Faced with Hillary Clinton, Trump possesses the ability to mobilise the conservative movement across the spectrum of the right against a candidate who cannot do the same for the Democrats. His force of personality and inability to be hit in debates or by negative publicity mean that his poll numbers can only go up. Against Sanders the story is unclear. Faced with an opponent who could mobilise the left, victory would go to whichever candidate could mobilise the Clinton vote.

Verdict: Unclear but possible.

The Democrats

With the Democratic race down to the final few candidates, the anti-establishment candidate has fared worse than his GOP equivalent. Bernie Sanders has seen off Martin O’Malley, but he is losing serious ground on Clinton in the popular vote, and of course when the Superdelegates are taken into account Sanders has already lost the race. None the less, the veteran Independent represents the closest thing to an anti-establishment candidate the left has fielded in years, and he has succeeded in bern-ing Clinton’s fingers in several states.

If Sanders were able to gain some momentum, then he perhaps has a long shot at the nomination. Even then, Sanders is perhaps even less likely than Trump to unite his party, with his views being considerably to the left of the traditional Democratic base. If Trump wins the nomination, or perhaps even Cruz, there may be a sufficient enough gulf between the two candidates to offer Sanders a chance, if no candidate captures the middle ground then the veteran Senator has a shot at the White House. Against Rubio, or even Kasich, Sanders has little chance at the White House, with those candidates offering an alternative to the Democrats right of Sanders.

Verdict: Impossible, too much stands between Sanders and the White House.

An Alternative

Of course, the two major ‘alternative’ anti-establishment cases would seem to be independent runs from Sanders and Trump. In the case of Trump, this seems an unlikely course of action. For a man who has built a campaign based on winning, losing the nomination would cast adrift any hopes of the White House. Though Trump and his supporters are not the most predictable, and an independent run against two establishment candidates could put Trump in the White House. For Sanders, an independent run would bring a situation he is used to, but it would also dent his chances, with any momentum he has gained being lost.

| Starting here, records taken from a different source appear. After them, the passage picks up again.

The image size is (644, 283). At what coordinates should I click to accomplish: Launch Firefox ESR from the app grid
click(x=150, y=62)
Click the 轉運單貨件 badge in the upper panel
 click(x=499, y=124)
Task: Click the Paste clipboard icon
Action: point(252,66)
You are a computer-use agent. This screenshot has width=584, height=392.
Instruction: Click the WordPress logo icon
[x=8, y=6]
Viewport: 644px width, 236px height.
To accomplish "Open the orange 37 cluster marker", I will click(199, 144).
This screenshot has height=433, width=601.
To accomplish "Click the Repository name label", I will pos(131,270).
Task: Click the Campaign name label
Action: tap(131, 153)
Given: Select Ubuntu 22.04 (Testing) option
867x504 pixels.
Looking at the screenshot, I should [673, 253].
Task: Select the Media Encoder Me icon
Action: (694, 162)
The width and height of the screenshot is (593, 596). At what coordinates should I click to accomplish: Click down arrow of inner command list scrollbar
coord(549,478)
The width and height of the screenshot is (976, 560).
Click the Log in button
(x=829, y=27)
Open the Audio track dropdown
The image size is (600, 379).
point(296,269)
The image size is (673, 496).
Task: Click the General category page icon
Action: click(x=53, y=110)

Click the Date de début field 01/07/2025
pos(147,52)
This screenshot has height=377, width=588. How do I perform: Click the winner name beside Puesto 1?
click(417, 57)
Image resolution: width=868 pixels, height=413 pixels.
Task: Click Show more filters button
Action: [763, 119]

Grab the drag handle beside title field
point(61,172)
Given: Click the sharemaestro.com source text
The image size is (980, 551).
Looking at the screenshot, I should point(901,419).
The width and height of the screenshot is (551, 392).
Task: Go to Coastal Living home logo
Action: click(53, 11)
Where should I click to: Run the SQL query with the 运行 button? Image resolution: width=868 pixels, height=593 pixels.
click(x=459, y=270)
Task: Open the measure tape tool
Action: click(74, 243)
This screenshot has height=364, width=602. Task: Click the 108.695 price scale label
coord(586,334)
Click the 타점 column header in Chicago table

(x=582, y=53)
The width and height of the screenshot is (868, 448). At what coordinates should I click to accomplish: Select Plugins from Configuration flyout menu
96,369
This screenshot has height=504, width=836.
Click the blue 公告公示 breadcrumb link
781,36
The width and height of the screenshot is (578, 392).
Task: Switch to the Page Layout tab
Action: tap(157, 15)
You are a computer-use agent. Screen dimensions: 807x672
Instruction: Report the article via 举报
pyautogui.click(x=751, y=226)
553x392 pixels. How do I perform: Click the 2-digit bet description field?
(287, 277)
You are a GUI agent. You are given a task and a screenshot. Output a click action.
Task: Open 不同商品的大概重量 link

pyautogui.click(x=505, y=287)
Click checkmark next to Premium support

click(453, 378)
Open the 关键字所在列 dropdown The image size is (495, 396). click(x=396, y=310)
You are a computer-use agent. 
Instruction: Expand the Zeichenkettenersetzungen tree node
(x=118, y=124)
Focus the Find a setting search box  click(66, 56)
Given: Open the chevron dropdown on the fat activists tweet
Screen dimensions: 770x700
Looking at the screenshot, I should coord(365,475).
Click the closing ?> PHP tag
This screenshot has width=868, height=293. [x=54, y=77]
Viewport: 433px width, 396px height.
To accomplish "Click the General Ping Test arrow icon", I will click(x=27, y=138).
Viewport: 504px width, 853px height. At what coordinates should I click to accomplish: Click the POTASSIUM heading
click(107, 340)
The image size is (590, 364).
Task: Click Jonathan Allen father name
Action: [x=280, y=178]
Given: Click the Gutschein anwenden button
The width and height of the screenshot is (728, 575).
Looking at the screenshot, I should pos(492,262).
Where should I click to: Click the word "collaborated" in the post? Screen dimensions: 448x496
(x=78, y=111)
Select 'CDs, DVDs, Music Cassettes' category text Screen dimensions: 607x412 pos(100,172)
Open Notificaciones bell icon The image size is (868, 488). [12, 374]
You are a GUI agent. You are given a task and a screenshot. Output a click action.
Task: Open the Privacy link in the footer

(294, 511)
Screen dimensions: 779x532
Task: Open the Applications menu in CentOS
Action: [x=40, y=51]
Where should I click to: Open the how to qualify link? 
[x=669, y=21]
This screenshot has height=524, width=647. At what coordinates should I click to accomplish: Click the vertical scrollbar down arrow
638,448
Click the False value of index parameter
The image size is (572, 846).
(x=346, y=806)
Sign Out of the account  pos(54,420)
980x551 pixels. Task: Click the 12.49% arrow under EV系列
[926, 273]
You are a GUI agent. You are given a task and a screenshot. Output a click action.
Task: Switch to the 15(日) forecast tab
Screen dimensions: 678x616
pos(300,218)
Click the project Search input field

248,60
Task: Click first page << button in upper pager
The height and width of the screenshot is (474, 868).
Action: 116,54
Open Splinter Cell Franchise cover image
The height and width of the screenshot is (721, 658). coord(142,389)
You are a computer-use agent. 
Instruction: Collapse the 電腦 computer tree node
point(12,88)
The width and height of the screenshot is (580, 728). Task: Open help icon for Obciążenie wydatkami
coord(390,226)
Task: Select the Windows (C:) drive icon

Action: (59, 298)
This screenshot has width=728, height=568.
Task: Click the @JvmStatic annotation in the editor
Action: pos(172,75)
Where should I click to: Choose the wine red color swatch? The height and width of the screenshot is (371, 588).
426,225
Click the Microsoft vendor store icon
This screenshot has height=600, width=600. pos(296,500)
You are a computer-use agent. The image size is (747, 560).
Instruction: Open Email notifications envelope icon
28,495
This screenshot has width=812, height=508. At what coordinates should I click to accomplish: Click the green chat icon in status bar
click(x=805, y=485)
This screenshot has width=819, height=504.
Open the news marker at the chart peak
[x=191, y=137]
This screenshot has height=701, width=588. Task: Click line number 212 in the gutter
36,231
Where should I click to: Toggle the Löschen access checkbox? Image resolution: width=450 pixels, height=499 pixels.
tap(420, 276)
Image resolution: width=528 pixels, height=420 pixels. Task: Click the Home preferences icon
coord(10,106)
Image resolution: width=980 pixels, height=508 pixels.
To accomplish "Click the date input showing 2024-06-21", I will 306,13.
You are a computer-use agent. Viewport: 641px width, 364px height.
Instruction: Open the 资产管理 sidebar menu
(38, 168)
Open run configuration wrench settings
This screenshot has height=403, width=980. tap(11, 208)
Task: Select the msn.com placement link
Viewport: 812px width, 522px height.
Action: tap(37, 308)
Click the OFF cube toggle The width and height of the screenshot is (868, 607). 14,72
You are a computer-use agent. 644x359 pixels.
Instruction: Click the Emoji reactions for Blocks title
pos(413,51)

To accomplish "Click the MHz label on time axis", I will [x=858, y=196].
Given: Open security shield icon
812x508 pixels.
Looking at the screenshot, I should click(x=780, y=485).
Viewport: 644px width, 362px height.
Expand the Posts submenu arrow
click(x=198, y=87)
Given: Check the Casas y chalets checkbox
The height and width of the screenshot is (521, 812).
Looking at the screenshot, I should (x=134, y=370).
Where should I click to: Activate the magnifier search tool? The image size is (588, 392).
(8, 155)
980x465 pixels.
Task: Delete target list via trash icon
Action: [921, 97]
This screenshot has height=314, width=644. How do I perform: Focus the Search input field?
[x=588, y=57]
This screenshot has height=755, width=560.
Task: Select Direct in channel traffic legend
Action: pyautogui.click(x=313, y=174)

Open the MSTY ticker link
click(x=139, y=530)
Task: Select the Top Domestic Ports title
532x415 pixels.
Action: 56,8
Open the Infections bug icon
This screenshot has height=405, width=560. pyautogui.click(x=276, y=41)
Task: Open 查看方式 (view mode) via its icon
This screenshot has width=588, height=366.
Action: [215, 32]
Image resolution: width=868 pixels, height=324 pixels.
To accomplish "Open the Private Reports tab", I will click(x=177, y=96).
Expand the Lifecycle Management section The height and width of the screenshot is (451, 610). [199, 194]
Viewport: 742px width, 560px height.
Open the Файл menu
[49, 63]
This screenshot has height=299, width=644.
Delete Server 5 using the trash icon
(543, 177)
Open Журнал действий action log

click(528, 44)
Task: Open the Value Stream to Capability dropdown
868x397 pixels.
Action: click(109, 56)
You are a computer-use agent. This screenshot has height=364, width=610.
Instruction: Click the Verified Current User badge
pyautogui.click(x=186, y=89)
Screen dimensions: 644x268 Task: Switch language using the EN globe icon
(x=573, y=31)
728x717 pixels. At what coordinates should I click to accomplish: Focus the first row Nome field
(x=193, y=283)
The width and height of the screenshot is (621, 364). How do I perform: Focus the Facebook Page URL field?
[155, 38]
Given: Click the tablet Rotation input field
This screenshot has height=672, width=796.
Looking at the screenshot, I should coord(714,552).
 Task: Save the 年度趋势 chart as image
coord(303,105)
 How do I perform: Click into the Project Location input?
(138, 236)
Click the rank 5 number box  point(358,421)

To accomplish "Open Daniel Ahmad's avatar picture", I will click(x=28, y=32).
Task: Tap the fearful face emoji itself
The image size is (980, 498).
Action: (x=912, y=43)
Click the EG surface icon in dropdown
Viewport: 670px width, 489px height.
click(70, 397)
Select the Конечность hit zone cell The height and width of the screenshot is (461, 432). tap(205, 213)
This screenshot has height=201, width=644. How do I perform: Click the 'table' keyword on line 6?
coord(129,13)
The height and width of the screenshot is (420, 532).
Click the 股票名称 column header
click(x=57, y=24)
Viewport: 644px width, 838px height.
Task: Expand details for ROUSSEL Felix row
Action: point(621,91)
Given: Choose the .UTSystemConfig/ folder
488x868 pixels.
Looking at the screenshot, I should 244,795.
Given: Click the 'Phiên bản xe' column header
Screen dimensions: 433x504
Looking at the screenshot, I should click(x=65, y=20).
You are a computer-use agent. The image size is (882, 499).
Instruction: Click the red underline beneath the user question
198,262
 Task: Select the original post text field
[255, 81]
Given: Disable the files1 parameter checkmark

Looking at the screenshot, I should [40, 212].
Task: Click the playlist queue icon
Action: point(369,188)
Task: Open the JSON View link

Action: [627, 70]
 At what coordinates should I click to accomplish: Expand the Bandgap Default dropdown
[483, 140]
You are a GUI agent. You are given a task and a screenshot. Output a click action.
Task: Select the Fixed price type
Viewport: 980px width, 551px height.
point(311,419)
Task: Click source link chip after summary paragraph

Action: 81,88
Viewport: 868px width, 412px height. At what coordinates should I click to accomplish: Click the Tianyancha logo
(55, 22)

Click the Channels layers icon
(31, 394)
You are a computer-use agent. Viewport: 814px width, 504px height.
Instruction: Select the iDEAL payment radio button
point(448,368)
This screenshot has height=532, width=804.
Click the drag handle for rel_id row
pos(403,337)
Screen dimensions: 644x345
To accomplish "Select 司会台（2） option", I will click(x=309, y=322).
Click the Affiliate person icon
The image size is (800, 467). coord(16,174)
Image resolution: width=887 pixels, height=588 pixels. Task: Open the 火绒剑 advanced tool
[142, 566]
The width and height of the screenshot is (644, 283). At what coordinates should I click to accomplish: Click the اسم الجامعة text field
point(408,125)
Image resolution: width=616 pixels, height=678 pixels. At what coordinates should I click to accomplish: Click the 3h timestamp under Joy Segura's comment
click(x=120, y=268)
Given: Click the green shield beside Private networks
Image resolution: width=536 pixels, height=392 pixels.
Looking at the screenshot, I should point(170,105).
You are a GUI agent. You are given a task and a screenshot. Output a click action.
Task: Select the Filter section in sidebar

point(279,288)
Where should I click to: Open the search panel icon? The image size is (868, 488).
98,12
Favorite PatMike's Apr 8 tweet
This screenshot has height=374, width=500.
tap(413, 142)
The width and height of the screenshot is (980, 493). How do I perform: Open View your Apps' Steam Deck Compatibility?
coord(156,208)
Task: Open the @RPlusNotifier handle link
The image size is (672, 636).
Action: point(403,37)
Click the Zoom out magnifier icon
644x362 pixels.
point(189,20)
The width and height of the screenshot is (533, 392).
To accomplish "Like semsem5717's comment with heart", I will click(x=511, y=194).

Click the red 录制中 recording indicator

So the final consideration must go to a third party run. There has, it seems, never been a better opportunity for an alternative to make their mark on an election. Michael Bloomberg has ruled out a run for the White House, which leaves only the Libertarian Party as an alternative on the ballot in every state. Former New Mexico Governor, Gary Johnson, seems their most likely candidate, and his message is one which could appeal to a disillusioned Republican and Democratic base, with a wide range of social and economic policy which he claims enables him to work with either party. Governor Johnson is rough around the edges, but if he were able to get on the stage with the Democrats and the GOP, and if the nominees are favourable (i.e. Trump and Sanders, or Trump and Clinton), then there has never been a better time for the Libertarians, and Gary Johnson, to take the White House.

Verdict: Unlikely, absurd, and verging on impossible, so with the spirit of the 2016 race, entirely possible.